Sentenza del 5 agosto 2004, n. 373; Pres.ff. Rossi Dordi, Est. Zelger
È principio generale che l'interesse che legittima l'intervento ad adjuvandum non può essere identico a quello del ricorrente, perché altrimenti si potrebbe eludere la perentorietà del termine. Se infatti fosse proposto un intervento a tutela di un interesse che avrebbe dovuto essere fatto valere con il ricorso principale, si determinerebbe una surrettizia riapertura dei termini. Si deve trattare, perciò, di un interesse accessorio, derivato o non ancora attuale o anche di mero fatto, ma comunque connesso con quello del ricorrente principale. Il soggetto intervenuto nel giudizio ad adiuvandum, non ha la facoltà di proporre autonomi motivi di censura degli atti impugnati, ma deve limitarsi a trattare ed eventualmente a precisare ed approfondire le doglianze formulate dal ricorrente.
È giurisprudenza unanime che per aversi la qualifica di controinteressato, la stessa deve essere desunta o desumibile dall'atto impugnato.
Le Province autonome di Trento e Bolzano hanno potestà legislativa primaria in materia di "urbanistica e piani regolatori" e quindi spetta ad esse tutta la materia, ivi compresi ì procedimenti da seguire per l'approvazione rispettivamente per la modifica dei piani urbanistici comunali. In tale contesto possono prevedere procedimenti sostitutivi in caso di inerzia degli organi comunali, e ciò anche in armonia con i principi contenuti nel T.U. sull'ordinamento dei Comuni (art 57 LR 4 gennaio 1993 n. 1). Il legislatore provinciale di Bolzano emanando l'ordinamento urbanistico provinciale ( LP n. 13/1997) si è avvalso di tale potere, inserendo nell'articolo 21, commi 2 e 4, le norme procedurali per la modifica d'ufficio del piano urbanistico comunale. Tale norma non elimina i poteri e le facoltà del Comune di partecipare alla programmazione urbanistica del territorio comunale e di prendere le posizioni proprie su modifiche del PUC inerenti la realizzazione di impianti d'interesse sovracomunale e di competenza provinciale, di cui all'art. 67 della LP. n. 13/1977.
Il piano urbanistico costituisce un atto complesso, che presuppone la disgiunta e, per principio, concorde manifestazione di volontà da parte del Comune e da parte dell'Autorità provinciale (sentenze di questo Tribunale n. 304/97. 275/98 e 439/2002), per cui una modifica unilaterale del piano da parte della Giunta provinciale appare configurabile soltanto come ipotesi eccezionale nei casi espressamente previsti dalla legge, da interpretarsi peraltro in modo restrittivo.

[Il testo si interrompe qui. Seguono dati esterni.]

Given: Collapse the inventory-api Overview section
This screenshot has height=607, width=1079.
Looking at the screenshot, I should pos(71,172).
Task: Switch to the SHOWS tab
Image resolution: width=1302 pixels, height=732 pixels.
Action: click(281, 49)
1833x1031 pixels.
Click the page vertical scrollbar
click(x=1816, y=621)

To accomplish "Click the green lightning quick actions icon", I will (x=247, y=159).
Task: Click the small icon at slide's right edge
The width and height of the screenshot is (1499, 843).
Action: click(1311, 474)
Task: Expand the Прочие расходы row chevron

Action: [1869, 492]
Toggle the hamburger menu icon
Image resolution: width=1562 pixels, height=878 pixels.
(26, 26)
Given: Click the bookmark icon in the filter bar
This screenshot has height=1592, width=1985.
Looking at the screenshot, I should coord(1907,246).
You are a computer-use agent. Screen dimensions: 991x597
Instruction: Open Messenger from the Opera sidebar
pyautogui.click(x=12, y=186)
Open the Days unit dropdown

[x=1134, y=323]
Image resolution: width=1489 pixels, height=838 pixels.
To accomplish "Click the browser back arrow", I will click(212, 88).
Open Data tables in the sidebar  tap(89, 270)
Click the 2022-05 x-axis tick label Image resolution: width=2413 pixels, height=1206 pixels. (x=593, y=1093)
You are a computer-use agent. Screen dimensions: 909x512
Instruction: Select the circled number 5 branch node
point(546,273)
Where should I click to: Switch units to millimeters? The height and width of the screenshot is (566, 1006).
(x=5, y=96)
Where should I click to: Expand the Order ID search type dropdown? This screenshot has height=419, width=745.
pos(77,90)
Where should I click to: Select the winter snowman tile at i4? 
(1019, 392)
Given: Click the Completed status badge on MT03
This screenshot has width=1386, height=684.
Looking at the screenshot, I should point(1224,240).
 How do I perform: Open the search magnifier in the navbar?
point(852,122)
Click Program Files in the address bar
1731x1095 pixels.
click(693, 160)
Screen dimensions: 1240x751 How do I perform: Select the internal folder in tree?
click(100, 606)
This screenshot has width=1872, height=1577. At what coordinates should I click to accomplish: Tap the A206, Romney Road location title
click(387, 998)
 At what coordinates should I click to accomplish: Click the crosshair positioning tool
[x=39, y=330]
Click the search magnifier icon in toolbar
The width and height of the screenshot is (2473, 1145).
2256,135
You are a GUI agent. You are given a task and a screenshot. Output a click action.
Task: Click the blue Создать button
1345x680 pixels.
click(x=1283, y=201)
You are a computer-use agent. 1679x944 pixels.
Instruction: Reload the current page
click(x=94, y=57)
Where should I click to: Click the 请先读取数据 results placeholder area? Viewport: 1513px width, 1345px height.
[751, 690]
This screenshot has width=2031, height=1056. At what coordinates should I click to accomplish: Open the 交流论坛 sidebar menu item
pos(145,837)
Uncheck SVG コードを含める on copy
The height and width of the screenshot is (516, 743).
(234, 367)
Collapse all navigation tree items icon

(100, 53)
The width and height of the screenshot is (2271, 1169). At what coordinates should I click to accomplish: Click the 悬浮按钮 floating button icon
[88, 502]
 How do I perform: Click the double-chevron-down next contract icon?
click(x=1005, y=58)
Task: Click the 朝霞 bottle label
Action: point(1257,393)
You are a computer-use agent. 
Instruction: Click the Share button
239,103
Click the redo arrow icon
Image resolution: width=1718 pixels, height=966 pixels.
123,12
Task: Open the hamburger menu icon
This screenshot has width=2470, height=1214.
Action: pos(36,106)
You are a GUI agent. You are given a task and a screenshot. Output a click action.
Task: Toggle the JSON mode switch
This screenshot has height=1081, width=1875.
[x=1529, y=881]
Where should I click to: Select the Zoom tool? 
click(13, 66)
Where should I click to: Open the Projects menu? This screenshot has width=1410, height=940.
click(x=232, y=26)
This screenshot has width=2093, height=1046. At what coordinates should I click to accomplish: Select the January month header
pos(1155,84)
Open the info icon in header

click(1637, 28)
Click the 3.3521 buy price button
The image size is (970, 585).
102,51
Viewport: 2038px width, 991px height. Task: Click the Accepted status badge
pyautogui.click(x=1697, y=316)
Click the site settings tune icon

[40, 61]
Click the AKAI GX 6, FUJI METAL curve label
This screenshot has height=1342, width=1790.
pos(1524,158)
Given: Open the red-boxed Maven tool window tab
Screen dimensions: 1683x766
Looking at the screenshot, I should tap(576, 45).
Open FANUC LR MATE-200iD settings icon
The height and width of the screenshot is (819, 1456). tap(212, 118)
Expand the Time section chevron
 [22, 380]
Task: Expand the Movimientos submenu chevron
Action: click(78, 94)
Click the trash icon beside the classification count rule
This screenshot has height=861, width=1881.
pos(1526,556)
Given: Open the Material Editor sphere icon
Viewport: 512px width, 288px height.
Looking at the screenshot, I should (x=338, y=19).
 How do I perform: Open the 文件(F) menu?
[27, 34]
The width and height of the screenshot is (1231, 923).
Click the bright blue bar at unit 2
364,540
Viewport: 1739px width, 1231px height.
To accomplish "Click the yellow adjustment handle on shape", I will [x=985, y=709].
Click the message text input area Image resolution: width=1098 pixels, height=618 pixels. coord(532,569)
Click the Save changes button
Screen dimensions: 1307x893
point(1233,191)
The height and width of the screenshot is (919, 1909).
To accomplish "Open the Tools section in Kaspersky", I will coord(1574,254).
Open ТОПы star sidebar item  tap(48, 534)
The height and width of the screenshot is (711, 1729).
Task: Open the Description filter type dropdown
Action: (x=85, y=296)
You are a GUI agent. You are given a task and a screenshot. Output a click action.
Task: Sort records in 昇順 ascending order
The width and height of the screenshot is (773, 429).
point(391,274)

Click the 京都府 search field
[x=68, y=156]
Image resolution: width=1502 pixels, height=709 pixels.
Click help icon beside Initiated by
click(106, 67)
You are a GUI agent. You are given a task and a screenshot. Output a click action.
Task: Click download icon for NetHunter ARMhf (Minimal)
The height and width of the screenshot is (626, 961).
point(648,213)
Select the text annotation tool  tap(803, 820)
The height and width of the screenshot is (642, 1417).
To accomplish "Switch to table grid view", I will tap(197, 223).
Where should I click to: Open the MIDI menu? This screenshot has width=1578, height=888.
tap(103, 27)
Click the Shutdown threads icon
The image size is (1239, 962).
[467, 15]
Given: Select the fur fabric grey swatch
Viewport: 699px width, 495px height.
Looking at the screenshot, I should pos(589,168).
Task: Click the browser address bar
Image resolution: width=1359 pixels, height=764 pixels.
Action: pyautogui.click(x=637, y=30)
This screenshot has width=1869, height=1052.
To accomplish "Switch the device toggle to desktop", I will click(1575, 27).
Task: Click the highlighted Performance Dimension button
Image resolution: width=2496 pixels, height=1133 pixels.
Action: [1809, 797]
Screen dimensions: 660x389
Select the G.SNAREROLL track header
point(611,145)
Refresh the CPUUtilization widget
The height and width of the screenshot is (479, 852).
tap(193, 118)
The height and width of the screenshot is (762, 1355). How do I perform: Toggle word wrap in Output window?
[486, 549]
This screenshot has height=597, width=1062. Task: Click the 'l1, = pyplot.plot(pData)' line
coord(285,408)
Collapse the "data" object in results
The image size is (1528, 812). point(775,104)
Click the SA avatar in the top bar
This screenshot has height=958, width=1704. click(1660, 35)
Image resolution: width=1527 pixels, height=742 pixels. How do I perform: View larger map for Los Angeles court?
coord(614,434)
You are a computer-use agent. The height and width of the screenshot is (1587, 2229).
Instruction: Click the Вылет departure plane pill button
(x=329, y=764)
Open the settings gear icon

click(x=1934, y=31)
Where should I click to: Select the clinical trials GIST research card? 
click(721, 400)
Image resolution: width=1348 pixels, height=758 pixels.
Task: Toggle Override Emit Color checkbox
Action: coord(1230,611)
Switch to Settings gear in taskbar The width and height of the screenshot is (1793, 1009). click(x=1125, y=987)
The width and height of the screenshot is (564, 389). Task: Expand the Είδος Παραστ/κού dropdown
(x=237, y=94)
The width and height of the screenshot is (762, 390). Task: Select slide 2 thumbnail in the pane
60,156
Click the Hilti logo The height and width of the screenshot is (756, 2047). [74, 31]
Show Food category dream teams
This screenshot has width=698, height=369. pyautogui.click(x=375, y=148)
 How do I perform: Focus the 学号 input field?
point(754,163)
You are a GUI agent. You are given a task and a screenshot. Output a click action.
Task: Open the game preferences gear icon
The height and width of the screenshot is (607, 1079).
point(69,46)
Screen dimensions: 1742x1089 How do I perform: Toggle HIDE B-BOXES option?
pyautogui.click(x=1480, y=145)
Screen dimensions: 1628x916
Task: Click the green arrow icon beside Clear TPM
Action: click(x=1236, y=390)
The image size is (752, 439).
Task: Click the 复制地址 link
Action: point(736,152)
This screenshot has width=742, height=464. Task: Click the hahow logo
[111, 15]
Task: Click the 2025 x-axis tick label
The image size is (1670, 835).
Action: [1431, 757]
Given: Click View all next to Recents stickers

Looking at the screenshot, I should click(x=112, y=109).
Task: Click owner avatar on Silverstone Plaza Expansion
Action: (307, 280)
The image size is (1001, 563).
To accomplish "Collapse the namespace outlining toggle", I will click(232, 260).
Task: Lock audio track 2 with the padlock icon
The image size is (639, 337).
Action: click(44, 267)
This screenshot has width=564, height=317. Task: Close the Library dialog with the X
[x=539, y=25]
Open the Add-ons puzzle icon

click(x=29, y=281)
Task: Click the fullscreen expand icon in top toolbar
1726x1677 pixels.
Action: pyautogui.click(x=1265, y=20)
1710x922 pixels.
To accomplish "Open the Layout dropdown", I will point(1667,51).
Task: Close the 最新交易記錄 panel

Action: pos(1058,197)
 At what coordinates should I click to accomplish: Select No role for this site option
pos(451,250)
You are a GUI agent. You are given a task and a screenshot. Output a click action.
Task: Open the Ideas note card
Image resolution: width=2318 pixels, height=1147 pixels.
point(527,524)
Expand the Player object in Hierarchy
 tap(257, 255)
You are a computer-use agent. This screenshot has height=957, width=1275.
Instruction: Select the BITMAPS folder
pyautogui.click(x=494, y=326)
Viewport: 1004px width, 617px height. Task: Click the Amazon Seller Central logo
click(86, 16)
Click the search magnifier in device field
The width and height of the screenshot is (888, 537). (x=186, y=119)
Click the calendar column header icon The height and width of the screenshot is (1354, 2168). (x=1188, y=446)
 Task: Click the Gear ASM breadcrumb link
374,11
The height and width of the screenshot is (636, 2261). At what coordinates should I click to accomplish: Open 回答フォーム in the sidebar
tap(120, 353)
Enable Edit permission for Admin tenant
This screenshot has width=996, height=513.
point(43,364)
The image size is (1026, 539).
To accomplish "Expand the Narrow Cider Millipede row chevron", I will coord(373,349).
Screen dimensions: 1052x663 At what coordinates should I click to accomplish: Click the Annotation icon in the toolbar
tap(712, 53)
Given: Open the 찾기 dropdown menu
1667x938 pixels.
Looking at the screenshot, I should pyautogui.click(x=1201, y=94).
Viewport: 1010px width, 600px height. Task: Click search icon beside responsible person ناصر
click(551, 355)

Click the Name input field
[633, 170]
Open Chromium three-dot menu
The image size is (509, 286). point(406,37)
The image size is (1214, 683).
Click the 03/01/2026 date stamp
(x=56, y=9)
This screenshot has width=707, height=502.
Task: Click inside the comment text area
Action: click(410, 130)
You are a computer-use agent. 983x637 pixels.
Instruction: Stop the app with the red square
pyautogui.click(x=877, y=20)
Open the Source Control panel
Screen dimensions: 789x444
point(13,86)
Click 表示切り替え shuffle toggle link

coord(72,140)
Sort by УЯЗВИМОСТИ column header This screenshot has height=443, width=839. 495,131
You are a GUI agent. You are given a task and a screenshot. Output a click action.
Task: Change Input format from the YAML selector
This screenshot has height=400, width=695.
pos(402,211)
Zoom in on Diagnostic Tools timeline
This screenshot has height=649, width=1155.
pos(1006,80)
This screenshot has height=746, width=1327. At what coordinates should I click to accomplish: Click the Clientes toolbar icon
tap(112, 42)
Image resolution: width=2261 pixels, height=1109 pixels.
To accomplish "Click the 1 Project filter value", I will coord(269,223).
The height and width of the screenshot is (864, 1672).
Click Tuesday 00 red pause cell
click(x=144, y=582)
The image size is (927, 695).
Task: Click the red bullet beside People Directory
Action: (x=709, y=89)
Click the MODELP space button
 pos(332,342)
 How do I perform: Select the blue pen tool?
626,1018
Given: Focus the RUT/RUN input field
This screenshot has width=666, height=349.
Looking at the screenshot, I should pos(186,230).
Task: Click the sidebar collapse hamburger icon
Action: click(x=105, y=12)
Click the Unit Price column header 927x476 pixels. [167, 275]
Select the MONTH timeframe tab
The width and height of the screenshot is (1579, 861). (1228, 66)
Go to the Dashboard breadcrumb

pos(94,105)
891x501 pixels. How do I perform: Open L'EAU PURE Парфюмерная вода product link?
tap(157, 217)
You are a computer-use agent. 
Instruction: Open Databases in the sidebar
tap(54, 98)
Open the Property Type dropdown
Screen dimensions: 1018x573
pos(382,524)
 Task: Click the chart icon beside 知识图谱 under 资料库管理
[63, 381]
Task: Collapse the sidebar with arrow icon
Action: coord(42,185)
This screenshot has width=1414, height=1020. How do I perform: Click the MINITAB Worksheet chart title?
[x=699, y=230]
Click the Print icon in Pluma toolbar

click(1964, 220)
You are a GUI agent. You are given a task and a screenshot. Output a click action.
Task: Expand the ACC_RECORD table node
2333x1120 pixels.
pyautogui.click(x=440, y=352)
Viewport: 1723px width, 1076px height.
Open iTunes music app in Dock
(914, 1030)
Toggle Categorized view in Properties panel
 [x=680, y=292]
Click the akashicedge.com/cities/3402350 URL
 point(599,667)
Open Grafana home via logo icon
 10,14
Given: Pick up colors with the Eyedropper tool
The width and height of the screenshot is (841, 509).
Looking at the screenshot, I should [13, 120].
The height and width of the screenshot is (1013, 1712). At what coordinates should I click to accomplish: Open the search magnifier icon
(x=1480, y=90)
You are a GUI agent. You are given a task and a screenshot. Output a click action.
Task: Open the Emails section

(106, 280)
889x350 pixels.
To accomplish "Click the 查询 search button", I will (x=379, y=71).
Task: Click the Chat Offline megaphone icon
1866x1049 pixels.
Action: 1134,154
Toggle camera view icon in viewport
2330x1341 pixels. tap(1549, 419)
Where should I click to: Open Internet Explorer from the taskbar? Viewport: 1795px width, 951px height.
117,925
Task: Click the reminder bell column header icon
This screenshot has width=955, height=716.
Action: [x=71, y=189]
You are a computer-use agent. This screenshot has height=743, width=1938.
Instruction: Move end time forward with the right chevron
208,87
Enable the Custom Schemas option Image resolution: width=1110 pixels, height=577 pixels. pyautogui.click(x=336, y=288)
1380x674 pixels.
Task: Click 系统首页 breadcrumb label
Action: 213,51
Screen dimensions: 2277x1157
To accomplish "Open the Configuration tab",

Nei casi di cui all'art. 21 della L.P. 13/1997 (legge urbanistica provinciale) è prevista una tale ipotesi in relazione alla potestà di iniziativa, da parte della Giunta Provinciale, di modificare un piano urbanistico comunale e di approvazione definitiva, qualora il Comune non si avvalga, per sua scelta, della collaborazione rispettivamente del potere deliberativo di programmazione urbanistica del proprio territorio.
Con l'art. 134 della LP n. 13/1997 è stato esplicitamente abrogato il riferimento per l'applicazione degli standards urbanistici ed edilizi di cui al DM 1.4.1968 n. 1444. Il DM vigeva anche in provincia di Bolzano fino a tale data perché lo disponeva la legge provinciale e non per il fatto che si trattava di una norma di attuazione della legge n. 765/1967, la quale non è più applicabile dal momento in cui il legislatore provinciale ha diversamente disposto con la LP n. 6/1970 e modifiche successive (art. 105 dello Statuto speciale DPR n. 670/1972). Per cui non è neppure applicabile una norma di attuazione alla legge statale, se non per espresso richiamo nella legge provinciale. Da tale data (di abrogazione della nonna di rinvio) è applicabile esclusivamente la disciplina urbanistica provinciale, con la conseguenza che, in mancanza di specifiche norme in vigore in materia di distanze tra fabbricati e altezze degli stessi, diventa operante l'art. 873 c.c. di cui, per effetto del richiamo ivi contenuto, la normativa urbanistica locale costituisce integrazione. (vedi anche Cass. II, 20 aprile 1993 n. 4623).